Aux termes de l’article 9 de la loi précitée du 3 avril 1996 « une demande d’asile peut être considérée comme manifestement infondée lorsqu’elle ne répond à aucun des critères de fond définis par la Convention de Genève et le Protocole de New-York, si la crainte du demandeur d’asile d’être persécuté dans son propre pays est manifestement dénuée de fondement (…) ».
En vertu de l’article 3 alinéa 1er du règlement grand-ducal du 22 avril 1996 portant application des articles 8 et 9 de la loi précitée du 3 avril 1996 « une demande d’asile pourra être considérée comme manifestement infondée lorsqu’un demandeur n’invoque pas de crainte de persécution du fait de sa race, de sa religion, de sa nationalité, de son appartenance à un groupe social ou de ses opinions politiques comme motif de sa demande ».
Il ne suffit pas qu’un demandeur d’asile invoque un ou des motifs tombant sous le champ d’application de la Convention de Genève, il faut encore que les faits invoqués à la base de ces cas d’ouverture ne soient pas manifestement incrédibles ou, eu égard aux pièces et renseignements fournis, que la crainte invoquée ne soit pas manifestement dénuée de fondement. Ainsi, il ne suffit pas d’invoquer une crainte de persécution pour une des raisons prévues par la Convention de Genève, il faut encore que le demandeur d’asile soumette aux autorités compétentes des éléments suffisamment précis permettant à celles-ci d’apprécier la réalité de cette crainte. L’absence de production de tels éléments a pour conséquence que la demande d’asile doit être déclarée manifestement infondée.
Le tribunal doit partant examiner sur base de l’ensemble des pièces du dossier et des renseignements qui lui ont été fournis, si les faits peuvent être qualifiés de manifestement incrédibles ou la crainte de persécution manifestement dénuée de fondement.
En l’espèce, l’examen des faits et motifs invoqués par les demandeurs à l’appui de leur demande d’asile amène le tribunal à conclure qu’ils n’ont manifestement pas établi, ni même allégué, des raisons personnelles suffisamment précises de nature à établir dans leur chef l’existence d’une crainte justifiée de persécution au sens de la Convention de Genève dans leur pays de provenance.

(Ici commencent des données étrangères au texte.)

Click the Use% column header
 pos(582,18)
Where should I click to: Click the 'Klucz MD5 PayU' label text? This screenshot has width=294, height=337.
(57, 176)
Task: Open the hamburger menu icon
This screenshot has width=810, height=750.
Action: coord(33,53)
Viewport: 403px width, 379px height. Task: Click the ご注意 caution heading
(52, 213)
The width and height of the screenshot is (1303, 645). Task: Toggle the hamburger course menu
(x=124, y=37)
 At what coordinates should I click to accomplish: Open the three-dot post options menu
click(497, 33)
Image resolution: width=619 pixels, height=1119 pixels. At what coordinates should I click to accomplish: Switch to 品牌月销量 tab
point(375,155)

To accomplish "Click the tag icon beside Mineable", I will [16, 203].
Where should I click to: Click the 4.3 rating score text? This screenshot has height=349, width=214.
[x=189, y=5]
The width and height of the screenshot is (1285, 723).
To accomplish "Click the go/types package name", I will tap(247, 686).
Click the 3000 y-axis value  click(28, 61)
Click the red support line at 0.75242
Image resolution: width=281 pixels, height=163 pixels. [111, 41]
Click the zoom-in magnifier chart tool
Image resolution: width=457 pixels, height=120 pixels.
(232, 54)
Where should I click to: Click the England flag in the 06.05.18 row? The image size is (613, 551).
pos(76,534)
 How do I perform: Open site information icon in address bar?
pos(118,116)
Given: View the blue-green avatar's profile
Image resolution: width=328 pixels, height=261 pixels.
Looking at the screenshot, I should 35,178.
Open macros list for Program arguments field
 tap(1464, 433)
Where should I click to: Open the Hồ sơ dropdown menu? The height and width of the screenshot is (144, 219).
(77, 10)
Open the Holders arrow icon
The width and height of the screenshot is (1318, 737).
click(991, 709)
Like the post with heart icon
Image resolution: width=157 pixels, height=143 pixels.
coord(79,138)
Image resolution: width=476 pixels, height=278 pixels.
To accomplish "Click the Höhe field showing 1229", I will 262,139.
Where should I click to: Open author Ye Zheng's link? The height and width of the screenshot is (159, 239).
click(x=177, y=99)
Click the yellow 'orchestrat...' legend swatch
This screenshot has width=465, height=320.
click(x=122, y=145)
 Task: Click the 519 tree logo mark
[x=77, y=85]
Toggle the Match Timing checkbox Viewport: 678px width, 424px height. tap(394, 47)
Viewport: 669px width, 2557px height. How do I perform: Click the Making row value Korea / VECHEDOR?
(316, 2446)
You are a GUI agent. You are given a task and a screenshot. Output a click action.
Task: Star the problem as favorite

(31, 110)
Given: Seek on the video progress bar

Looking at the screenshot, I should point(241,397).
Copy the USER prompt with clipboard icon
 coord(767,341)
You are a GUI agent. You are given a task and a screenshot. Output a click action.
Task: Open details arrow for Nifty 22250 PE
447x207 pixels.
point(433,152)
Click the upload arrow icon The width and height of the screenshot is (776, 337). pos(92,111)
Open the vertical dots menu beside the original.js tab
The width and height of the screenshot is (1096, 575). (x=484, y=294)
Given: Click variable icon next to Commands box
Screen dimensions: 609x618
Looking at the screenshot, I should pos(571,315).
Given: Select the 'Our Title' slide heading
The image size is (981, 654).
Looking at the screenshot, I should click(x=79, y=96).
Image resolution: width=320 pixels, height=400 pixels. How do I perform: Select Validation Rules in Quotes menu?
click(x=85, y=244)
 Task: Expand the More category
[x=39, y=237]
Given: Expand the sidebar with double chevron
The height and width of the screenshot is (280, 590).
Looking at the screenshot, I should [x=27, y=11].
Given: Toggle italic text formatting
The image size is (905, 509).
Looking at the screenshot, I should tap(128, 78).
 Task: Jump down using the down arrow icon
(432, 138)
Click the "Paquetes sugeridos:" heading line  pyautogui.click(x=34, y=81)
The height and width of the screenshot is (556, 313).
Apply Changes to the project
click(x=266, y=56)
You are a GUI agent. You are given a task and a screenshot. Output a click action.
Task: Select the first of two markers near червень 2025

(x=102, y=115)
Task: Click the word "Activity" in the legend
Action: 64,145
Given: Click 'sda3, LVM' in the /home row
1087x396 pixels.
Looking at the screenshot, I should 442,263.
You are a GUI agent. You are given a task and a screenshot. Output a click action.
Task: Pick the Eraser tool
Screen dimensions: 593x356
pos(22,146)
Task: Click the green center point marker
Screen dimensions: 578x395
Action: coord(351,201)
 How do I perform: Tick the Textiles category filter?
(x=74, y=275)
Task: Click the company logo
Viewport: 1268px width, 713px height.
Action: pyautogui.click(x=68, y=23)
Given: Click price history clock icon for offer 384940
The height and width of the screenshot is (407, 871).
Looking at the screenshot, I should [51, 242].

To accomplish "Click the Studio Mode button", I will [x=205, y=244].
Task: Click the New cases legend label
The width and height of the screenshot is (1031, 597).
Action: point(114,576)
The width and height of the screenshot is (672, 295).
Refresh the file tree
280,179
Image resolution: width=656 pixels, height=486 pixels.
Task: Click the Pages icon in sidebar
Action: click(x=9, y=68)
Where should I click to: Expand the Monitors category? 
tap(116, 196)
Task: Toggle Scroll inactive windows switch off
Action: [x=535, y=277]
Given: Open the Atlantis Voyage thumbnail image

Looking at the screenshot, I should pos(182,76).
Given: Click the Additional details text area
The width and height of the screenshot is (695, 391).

En effet, lors de son audition du 11 septembre 2002, Monsieur …, interrogé sur les raisons pour lesquelles il a quitté son pays, a indiqué qu’il aurait voulu rester au Monténégro, mais qu’il ne pouvait pas se faire soigner là-bas, étant donné qu’il n’avait plus les moyens pour payer le médecin et les médicaments. Il a déclaré en outre lors de ladite audition qu’au-
delà de quelques insultes il n’aurait personnellement pas eu de problèmes concrets en raison de son adhésion au parti politique SDA.
Madame …, confrontée aux mêmes questions, a déclaré qu’elle et son mari sont venus au Grand-Duché de Luxembourg parce que ce dernier « a eu un accident et parce que sa santé s’aggrave et la mienne aussi. On est venu pour avoir de l’aide pour nous soigner ici ».
Il se dégage de ces déclarations que les demandeurs restent en défaut d’établir, voire d’alléguer en quoi leur situation particulière ait été telle qu’ils pouvaient craindre avec raison de faire l’objet de persécutions au sens de la Convention de Genève dans leur pays d’origine, étant entendu que leur seule appartenance à la communauté musulmane, mise en avant à travers leur recours contentieux, à défaut d’élément concret ayant trait à leur situation personnelle, ne suffit pas pour établir qu’ils tombent dans le champ d’application de la Convention de Genève.
Le ministre de la Justice a dès lors valablement pu déclarer leur demande d’asile manifestement infondée au motif qu’elle ne repose sur aucun des critères de fond définis par la Convention de Genève.
Il suit des considérations qui précèdent, que le recours est à rejeter comme étant non fondé.
Par ces motifs, le tribunal administratif, première chambre, statuant contradictoirement;
se déclare incompétent pour connaître du recours en réformation ;
reçoit le recours en annulation en la forme;
au fond le déclare non justifié et en déboute;
condamne les demandeurs aux frais.
Ainsi jugé et prononcé à l’audience publique du 25 novembre 2002 par:
Mme Lenert, premier juge M. Schroeder, juge M. Spielmann, juge en présence de M. Schmit, greffier en chef.